Nous sommes parvenus aujourd'hui au terme de notre parcours parmi les témoins des débuts du christianisme que mentionnent les écrits néo-testamentaires. Et au cours de la dernière étape de ce premier parcours, nous consacrerons notre attention aux nombreuses figures de femmes qui ont accompli un rôle efficace et précieux dans la diffusion de l'Evangile. Leur témoignage ne peut être oublié, conformément à ce que Jésus lui-même dit de la femme qui lui versa de huile sur la tête, peu avant la Passion: "En vérité, je vous le dis, partout où sera proclamé cet Evangile, dans le monde entier, on redira aussi, à sa mémoire, ce qu'elle vient de faire" (
Mt 26,13 Mc 14,9). Le Seigneur veut que ces témoins de l'Evangile, ces figures qui ont apporté une contribution afin de faire croître la foi en Lui, soient connues et que leur mémoire soit vivante dans l'Eglise. Sur le plan historique, nous pouvons distinguer le rôle des femmes dans le christianisme des origines, au cours de la vie terrestre de Jésus et au cours des événements de la première génération chrétienne.

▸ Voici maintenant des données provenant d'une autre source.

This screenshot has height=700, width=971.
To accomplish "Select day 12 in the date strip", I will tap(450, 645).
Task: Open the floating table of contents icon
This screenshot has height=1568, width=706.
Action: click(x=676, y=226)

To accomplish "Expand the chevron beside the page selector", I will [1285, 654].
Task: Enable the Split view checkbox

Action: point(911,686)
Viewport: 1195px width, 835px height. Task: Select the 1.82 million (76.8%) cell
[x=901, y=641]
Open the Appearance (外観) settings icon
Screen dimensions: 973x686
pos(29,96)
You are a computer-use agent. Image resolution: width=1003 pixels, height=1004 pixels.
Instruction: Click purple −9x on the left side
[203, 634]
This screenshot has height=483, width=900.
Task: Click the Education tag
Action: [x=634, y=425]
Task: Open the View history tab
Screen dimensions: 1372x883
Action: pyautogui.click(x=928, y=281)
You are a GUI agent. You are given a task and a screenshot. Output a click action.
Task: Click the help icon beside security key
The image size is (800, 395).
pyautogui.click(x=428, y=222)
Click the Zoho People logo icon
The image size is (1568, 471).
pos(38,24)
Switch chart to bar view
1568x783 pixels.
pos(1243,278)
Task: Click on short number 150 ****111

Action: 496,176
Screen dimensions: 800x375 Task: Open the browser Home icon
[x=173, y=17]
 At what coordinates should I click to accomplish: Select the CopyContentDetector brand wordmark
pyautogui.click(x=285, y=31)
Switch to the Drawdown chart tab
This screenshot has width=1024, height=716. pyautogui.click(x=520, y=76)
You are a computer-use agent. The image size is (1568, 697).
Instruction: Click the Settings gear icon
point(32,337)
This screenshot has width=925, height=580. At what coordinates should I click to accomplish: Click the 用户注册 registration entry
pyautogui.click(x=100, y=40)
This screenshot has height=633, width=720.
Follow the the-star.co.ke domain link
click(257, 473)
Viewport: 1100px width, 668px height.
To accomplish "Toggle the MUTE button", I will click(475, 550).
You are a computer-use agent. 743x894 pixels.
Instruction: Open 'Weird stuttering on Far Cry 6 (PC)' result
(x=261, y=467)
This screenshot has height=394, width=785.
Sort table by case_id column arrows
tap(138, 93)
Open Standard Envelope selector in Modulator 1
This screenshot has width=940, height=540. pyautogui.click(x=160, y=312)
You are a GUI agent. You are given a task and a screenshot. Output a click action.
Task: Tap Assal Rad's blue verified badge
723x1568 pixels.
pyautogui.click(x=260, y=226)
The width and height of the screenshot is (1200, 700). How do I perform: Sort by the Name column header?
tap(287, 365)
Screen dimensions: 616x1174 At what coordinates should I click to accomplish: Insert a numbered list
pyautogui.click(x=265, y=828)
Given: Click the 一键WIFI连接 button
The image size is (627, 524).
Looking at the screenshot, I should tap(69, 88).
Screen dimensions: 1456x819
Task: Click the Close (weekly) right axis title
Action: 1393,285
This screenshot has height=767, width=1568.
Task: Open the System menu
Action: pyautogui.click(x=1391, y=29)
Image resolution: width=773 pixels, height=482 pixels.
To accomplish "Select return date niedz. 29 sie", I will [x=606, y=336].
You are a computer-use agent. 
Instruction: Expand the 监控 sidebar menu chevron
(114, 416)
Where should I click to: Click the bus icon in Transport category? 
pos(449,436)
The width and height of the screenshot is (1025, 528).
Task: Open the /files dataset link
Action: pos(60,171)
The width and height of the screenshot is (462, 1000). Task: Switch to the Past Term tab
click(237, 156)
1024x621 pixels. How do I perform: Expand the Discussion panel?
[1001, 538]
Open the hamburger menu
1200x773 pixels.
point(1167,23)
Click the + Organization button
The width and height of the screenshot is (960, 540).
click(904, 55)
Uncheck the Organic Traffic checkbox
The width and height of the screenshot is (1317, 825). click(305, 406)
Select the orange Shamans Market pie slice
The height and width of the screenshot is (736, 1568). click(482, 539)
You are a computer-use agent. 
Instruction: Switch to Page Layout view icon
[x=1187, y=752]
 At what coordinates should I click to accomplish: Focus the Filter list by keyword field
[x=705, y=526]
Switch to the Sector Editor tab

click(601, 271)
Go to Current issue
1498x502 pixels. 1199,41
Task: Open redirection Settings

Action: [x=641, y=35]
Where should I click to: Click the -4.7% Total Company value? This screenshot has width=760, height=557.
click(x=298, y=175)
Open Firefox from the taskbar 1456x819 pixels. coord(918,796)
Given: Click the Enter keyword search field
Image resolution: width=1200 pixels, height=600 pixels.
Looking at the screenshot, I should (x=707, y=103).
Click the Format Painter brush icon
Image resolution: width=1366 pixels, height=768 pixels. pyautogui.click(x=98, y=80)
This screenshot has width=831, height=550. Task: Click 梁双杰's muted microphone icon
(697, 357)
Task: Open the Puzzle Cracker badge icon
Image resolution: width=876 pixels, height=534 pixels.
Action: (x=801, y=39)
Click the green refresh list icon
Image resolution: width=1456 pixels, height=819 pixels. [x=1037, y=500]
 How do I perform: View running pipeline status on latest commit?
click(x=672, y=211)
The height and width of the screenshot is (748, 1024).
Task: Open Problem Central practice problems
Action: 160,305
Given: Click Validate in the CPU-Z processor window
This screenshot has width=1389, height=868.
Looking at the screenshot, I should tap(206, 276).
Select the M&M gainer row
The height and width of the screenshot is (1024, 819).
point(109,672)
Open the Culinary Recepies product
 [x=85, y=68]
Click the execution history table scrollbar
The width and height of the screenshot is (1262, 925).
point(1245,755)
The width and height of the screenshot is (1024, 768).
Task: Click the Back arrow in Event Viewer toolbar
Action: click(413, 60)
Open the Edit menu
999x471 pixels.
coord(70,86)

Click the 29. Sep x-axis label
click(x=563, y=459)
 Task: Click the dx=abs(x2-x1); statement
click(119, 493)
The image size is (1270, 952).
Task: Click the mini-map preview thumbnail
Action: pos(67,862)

Bien sûr, comme nous le savons, Jésus choisit parmi ses disciples douze hommes comme Pères de la nouvelle Israël; il les choisit pour "être ses compagnons et pour les envoyer prêcher" (Mc 3,14-15). Ce fait est évident mais, outre les Douze, piliers de l'Eglise, pères du nouveau Peuple de Dieu, de nombreuses femmes sont également choisies au nombre des disciples. Je n'évoquerai que très brièvement celles qui se trouvent sur le chemin de Jésus lui-même, en commençant par la prophétesse Anne (cf. Lc 2,36-38) jusqu'à la Samaritaine (cf. Jn 4,1-39), à la femme syrophénicienne (cf. Mc 7,24-30), à l'hémorroïsse (cf. Mt 9,20-22) et à la pécheresse pardonnée (cf. Lc 7,36-50). Je ne me réfère pas non plus aux protagonistes de certaines paraboles efficaces, par exemple la femme qui fait le pain (Mt 13,33), la femme qui perd une drachme (Lc 15,8-10), la veuve qui importune le juge (Lc 18,1-8). Les femmes qui ont joué un rôle actif dans le cadre de la mission de Jésus sont plus importantes pour notre réflexion. En premier lieu, ma pensée se tourne naturellement vers la Vierge Marie, qui à travers sa foi et son oeuvre maternelle, collabora de façon unique à notre Rédemption, au point qu'Elisabeth put la proclamer "bénie entre les femmes" (Lc 1,42), en ajoutant "bienheureuse celle qui a cru" (Lc 1,45). Devenue disciple du Fils, Marie manifesta à Cana une entière confiance en Lui (cf. Jn 2,5) et le suivit jusque sous la Croix, où elle reçut de Lui une mission maternelle pour tous ses disciples de tout temps, représentés par Jean (cf. Jn 19,25-27).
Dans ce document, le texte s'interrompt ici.